━━━━━ Selected extract ━━━━━

Question

Given the total differential $$d G=-S d T+V d p$$, show that $$\left(\frac{\partial S}{\partial p}\right)_{T}=-\left(\frac{\partial V}{\partial T}\right)_{p}$$.

Answer

**step1 Identify the components of the total differential**

The given total differential $$dG = -SdT + Vdp$$ describes how a quantity G changes when its independent variables T and p change. By comparing this form to the general form of a total differential, $$dG = \left(\frac{\partial G}{\partial T}\right)_p dT + \left(\frac{\partial G}{\partial p}\right)_T dp$$, we can identify the partial derivatives of G with respect to T (when p is constant) and with respect to p (when T is constant).

$$\left(\frac{\partial G}{\partial T}\right)_p = -S$$

$$\left(\frac{\partial G}{\partial p}\right)_T = V$$

**step2 Apply the property of mixed partial derivatives**

For a well-behaved function like G (which is typically assumed in such physical contexts), the order in which we take partial derivatives does not affect the final result. This means that if we differentiate G first with respect to T and then with respect to p, the result will be the same as if we differentiate G first with respect to p and then with respect to T. Mathematically, this property is stated as:

$$\frac{\partial}{\partial p}\left(\frac{\partial G}{\partial T}\right)_p = \frac{\partial}{\partial T}\left(\frac{\partial G}{\partial p}\right)_T$$

Now, we substitute the expressions for $$\left(\frac{\partial G}{\partial T}\right)_p$$ and $$\left(\frac{\partial G}{\partial p}\right)_T$$ that we identified in Step 1 into this equation.

━━━━━ Given information ━━━━━

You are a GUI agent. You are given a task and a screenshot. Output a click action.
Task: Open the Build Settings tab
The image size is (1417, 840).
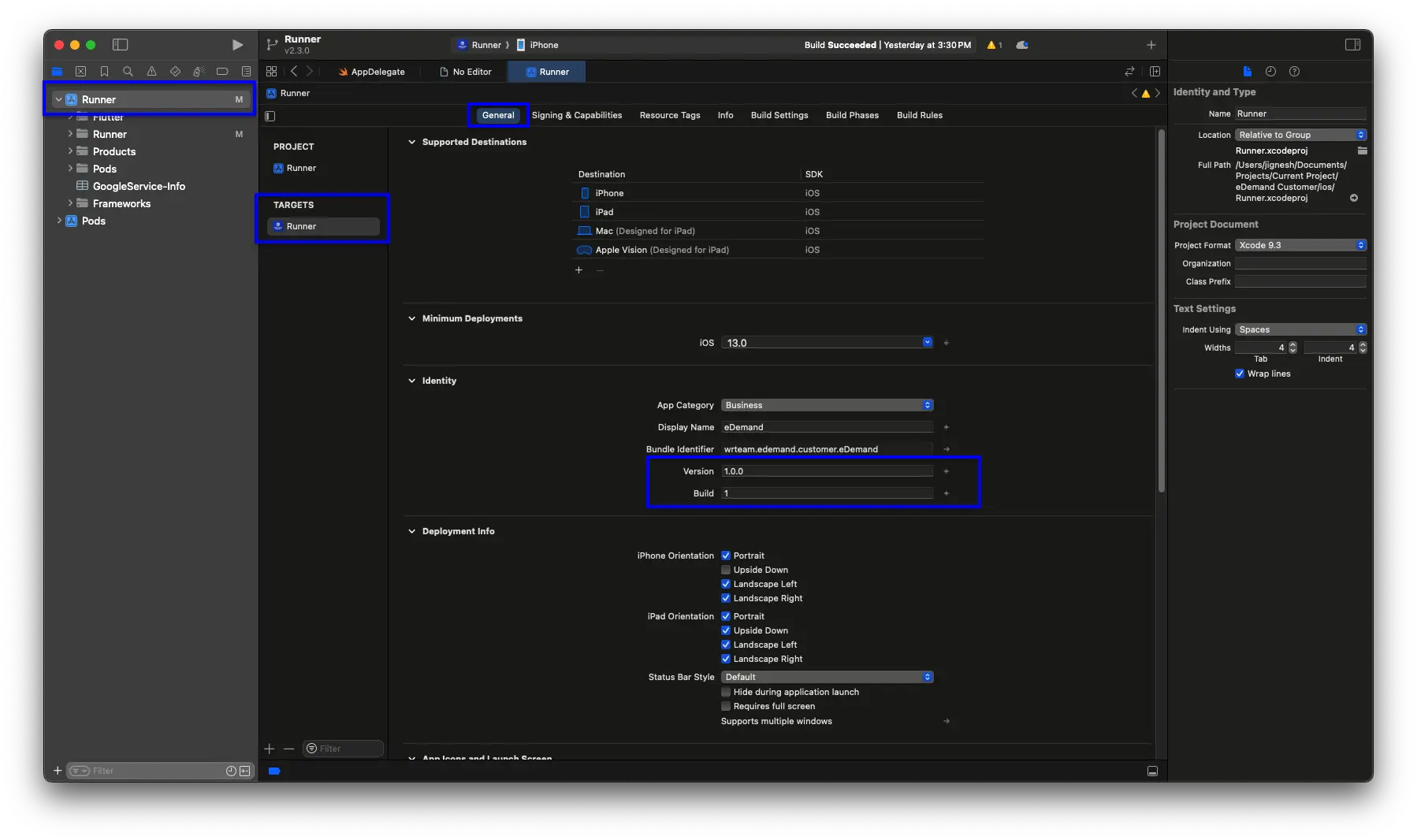click(779, 115)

━━━━━

- _Written tasks_:
**a)** According to the worked solution, what is the partial derivative of G with respect to T at constant p equal to?
**b)** Decide whether each statement agrees with the worked solution, giving yes or no and quoting the deciding words: (i) G's independent variables are T and p. (ii) For a well-behaved function, the order of taking partial derivatives changes the final result. (iii) Treating G as well-behaved is something rarely assumed in physical contexts.

- _Answers by task_:
**a)** It equals −S.

**b)**
(i) Yes: "when its independent variables T and p change"
(ii) No: "the order in which we take partial derivatives does not affect the final result"
(iii) No: "which is typically assumed in such physical contexts"